== Given records ==

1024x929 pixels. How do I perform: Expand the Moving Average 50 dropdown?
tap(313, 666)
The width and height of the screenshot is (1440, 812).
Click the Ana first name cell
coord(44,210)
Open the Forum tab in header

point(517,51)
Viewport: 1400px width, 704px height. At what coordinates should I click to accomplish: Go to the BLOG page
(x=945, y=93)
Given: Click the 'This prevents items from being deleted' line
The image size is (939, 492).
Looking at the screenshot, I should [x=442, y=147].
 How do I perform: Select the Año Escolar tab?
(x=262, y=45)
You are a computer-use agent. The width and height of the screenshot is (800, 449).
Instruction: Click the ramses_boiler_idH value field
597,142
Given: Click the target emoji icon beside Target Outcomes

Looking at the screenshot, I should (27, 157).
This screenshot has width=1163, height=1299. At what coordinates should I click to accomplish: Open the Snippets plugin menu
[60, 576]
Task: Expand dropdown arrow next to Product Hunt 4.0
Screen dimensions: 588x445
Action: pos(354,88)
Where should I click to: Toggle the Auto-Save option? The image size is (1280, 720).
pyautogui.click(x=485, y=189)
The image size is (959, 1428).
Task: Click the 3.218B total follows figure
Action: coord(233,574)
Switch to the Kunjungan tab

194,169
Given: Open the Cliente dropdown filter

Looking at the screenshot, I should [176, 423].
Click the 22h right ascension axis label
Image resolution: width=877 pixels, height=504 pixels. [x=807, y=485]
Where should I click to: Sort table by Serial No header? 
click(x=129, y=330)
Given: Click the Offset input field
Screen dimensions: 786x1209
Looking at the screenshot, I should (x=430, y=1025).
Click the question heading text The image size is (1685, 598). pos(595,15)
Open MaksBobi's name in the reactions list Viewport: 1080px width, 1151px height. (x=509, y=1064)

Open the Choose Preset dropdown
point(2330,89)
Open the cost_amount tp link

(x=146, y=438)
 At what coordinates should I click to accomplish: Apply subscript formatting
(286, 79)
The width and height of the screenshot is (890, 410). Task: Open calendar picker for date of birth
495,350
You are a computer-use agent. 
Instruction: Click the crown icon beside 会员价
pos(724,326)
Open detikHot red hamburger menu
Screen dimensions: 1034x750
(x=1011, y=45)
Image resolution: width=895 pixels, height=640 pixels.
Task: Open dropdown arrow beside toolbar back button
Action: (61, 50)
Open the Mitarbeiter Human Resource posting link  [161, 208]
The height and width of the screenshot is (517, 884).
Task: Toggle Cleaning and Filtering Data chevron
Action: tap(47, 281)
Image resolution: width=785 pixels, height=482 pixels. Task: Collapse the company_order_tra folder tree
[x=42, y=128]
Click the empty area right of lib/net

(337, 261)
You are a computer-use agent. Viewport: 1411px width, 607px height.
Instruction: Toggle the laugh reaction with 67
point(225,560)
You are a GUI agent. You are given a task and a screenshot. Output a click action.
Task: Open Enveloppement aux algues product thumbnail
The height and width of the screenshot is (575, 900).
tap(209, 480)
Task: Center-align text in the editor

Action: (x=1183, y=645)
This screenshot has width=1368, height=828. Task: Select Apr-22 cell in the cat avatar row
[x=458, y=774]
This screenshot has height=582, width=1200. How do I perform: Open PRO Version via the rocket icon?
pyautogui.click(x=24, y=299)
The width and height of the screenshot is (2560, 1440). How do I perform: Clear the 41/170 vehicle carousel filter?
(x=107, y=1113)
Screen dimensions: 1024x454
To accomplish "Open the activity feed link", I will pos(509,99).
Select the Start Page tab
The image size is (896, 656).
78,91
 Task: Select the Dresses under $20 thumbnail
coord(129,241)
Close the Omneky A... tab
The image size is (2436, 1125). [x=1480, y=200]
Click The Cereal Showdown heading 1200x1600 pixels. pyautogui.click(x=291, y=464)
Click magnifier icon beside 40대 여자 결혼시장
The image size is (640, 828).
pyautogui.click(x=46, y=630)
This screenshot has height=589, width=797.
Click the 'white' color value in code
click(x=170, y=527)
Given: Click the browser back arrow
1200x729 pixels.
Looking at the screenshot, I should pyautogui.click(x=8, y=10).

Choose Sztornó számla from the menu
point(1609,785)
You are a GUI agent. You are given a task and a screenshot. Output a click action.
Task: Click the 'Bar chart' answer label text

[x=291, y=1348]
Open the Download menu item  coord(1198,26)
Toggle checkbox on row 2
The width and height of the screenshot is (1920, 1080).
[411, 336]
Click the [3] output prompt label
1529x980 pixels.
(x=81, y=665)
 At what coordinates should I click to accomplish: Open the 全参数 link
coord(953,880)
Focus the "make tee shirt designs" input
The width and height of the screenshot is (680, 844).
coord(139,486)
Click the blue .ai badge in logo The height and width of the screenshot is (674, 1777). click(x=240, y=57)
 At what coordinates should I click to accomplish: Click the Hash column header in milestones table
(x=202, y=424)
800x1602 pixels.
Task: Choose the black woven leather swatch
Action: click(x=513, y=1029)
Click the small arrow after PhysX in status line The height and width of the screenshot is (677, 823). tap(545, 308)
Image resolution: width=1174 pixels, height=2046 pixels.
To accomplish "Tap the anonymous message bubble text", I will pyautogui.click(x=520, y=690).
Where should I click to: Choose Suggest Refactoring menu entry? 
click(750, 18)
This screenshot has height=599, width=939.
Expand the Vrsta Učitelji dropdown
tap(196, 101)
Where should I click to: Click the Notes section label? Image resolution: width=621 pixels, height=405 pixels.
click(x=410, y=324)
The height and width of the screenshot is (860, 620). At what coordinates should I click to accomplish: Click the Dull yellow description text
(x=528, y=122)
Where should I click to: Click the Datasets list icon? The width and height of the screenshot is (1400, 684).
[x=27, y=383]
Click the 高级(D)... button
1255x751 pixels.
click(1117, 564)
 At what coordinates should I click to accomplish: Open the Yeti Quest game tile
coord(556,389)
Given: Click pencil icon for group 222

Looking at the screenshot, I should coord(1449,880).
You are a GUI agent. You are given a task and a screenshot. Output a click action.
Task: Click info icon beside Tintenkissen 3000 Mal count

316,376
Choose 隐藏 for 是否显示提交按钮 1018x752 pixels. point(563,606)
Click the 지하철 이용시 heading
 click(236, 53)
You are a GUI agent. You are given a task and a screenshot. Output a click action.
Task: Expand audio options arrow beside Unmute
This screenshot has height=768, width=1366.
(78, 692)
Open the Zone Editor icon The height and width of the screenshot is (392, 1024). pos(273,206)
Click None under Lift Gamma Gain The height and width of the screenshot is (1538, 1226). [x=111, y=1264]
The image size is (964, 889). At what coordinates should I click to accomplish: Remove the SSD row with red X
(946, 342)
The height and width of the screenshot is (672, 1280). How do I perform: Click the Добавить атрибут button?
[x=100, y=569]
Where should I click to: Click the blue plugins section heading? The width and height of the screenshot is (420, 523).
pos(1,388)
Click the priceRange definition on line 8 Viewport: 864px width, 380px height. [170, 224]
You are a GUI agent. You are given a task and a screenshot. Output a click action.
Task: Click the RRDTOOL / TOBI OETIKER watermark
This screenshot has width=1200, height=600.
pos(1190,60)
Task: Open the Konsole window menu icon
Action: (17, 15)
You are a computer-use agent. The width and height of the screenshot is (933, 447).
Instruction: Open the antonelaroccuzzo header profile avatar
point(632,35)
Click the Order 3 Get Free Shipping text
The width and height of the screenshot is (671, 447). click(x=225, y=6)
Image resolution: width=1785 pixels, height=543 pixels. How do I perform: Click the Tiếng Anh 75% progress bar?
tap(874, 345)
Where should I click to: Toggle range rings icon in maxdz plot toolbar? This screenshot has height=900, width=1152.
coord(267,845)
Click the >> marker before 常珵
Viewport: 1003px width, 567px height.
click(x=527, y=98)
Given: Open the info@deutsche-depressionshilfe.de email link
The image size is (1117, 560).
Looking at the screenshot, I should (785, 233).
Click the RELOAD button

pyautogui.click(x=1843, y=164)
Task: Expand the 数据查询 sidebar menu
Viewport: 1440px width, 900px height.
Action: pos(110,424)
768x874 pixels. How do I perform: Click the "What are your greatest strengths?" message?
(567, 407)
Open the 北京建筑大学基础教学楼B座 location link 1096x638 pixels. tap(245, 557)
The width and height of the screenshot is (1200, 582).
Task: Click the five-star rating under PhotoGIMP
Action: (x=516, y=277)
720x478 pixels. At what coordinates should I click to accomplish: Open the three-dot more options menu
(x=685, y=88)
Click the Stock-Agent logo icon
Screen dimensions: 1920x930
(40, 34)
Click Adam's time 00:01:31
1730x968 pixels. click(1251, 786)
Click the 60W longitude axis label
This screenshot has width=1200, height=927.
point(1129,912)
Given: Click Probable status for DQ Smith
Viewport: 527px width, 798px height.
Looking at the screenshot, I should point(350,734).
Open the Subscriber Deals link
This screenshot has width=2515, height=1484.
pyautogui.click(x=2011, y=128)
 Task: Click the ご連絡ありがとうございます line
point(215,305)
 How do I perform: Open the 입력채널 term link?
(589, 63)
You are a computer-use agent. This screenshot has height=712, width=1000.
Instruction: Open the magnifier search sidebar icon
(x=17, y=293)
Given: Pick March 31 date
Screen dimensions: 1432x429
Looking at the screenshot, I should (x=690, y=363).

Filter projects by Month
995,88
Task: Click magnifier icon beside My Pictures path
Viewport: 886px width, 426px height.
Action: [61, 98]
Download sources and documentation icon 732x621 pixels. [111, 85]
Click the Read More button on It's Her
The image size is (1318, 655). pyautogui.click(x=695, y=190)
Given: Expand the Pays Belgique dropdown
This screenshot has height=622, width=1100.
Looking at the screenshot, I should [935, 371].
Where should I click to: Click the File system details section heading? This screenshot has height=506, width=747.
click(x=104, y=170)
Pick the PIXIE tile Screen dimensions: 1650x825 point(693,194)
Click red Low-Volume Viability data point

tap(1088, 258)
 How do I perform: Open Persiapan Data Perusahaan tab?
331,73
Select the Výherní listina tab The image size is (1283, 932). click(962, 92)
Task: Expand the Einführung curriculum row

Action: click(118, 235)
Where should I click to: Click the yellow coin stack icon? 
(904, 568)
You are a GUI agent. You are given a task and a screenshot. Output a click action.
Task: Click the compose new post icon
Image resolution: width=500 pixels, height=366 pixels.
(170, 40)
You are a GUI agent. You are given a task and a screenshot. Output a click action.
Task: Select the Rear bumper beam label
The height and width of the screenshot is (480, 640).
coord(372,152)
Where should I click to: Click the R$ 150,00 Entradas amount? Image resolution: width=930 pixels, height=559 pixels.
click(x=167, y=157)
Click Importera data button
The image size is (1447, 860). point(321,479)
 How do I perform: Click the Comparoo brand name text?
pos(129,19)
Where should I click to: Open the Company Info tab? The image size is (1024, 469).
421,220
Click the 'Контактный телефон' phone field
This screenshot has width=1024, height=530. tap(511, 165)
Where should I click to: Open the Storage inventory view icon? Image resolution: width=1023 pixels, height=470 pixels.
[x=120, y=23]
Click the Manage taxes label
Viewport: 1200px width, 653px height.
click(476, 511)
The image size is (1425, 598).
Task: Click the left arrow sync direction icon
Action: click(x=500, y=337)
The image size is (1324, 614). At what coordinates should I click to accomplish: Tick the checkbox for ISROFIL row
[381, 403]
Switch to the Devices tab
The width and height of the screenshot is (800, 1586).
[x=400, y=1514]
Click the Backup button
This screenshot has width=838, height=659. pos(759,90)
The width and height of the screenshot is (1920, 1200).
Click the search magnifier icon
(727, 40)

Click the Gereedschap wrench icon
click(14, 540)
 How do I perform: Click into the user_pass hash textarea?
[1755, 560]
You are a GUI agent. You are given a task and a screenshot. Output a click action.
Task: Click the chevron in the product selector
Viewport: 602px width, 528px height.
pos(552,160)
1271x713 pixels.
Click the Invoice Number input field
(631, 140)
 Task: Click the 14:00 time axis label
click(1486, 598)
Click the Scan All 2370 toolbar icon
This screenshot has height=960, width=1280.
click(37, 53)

== Task objective ==
Please copy, exactly and with nothing else, the lines above beginning at the line that has "Task: Click magnifier" and ending with the line that has "Download sources and".

== Answer to the problem ==
Task: Click magnifier icon beside My Pictures path
Viewport: 886px width, 426px height.
Action: [61, 98]
Download sources and documentation icon 732x621 pixels. [111, 85]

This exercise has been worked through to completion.